Content starts

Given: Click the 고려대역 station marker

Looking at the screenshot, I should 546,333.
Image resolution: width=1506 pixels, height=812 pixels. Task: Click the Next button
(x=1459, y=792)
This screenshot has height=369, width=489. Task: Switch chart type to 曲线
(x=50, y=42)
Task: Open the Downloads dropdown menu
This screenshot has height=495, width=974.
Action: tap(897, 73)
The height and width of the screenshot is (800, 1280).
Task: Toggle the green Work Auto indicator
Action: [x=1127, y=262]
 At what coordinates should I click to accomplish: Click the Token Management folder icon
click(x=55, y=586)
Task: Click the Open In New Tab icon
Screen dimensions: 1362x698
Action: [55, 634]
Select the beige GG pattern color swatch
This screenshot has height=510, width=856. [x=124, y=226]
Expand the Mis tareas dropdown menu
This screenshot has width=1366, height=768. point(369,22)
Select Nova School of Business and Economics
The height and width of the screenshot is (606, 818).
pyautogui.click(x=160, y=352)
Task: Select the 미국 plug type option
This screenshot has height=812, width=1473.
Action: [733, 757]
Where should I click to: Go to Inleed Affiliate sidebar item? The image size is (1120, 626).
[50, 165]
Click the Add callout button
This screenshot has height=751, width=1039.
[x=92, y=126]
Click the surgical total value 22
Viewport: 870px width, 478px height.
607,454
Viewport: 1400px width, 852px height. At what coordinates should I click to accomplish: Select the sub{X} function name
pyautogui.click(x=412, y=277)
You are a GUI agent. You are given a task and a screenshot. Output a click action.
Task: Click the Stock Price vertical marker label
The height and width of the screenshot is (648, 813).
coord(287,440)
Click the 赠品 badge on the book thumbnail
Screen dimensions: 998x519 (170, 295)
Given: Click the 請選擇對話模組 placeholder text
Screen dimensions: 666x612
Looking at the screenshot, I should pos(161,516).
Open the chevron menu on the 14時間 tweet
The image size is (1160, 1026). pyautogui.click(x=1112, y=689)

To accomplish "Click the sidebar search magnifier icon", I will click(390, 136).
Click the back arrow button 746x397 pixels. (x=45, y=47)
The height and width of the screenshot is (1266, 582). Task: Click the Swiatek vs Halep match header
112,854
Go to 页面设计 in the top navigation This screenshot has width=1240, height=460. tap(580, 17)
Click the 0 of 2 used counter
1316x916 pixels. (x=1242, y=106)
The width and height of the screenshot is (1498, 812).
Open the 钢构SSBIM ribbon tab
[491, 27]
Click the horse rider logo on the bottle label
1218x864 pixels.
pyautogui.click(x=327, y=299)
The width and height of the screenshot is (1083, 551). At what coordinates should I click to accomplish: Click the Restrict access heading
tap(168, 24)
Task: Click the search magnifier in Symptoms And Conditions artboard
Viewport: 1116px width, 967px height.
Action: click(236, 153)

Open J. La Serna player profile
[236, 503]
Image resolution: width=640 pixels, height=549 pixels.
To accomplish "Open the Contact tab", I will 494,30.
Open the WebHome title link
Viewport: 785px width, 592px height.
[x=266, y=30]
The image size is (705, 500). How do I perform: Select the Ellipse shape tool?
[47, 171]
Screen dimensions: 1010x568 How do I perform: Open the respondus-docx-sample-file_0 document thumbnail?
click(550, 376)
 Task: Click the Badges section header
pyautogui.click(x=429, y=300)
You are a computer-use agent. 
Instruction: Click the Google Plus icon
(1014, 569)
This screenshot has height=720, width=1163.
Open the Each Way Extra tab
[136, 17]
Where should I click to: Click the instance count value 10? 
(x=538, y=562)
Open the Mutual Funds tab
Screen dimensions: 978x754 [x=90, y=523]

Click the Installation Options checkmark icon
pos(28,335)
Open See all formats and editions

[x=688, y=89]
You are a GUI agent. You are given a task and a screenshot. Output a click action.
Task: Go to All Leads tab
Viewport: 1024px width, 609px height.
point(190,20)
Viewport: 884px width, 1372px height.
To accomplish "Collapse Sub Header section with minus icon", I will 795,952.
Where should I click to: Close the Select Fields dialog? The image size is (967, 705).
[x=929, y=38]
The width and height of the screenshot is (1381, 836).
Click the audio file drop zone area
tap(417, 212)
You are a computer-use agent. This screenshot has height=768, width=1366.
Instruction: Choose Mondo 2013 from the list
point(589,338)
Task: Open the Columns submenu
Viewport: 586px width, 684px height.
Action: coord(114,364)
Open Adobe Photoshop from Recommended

Content ends

Work item: Only an exact reproduction of the lines from the one with "Instruction: Choose Mondo 2013 from the list" to the end of the listing is expected.

Answer below:
Instruction: Choose Mondo 2013 from the list
point(589,338)
Task: Open the Columns submenu
Viewport: 586px width, 684px height.
Action: coord(114,364)
Open Adobe Photoshop from Recommended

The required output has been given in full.